Supplied data
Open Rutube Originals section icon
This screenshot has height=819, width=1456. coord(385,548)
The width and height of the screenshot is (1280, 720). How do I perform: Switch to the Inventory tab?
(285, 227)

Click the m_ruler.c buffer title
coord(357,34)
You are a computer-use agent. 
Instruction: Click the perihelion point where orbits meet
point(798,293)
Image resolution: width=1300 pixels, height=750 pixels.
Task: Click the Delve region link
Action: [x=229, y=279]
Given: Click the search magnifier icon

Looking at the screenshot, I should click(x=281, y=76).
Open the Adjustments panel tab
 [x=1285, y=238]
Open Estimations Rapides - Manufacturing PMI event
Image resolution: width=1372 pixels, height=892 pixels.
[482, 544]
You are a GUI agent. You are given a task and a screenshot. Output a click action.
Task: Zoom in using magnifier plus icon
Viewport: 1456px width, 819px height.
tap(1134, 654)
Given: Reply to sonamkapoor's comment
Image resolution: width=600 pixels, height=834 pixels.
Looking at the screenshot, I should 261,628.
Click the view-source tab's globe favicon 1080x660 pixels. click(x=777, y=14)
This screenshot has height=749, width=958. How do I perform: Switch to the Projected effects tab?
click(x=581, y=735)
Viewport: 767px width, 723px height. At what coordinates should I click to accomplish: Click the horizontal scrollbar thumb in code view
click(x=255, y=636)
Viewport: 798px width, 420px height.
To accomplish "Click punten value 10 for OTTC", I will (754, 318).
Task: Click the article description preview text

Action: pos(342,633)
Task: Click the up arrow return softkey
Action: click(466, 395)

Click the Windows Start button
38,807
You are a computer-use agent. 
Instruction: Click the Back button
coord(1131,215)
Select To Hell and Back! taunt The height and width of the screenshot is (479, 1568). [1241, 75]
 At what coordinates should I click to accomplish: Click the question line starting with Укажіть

Stated problem
Identify each line of the items above that contains the string "pixels" and copy those lines. Case counts.

The response
Image resolution: width=1300 pixels, height=750 pixels.
Image resolution: width=1372 pixels, height=892 pixels.
Image resolution: width=600 pixels, height=834 pixels.
Click the view-source tab's globe favicon 1080x660 pixels. click(x=777, y=14)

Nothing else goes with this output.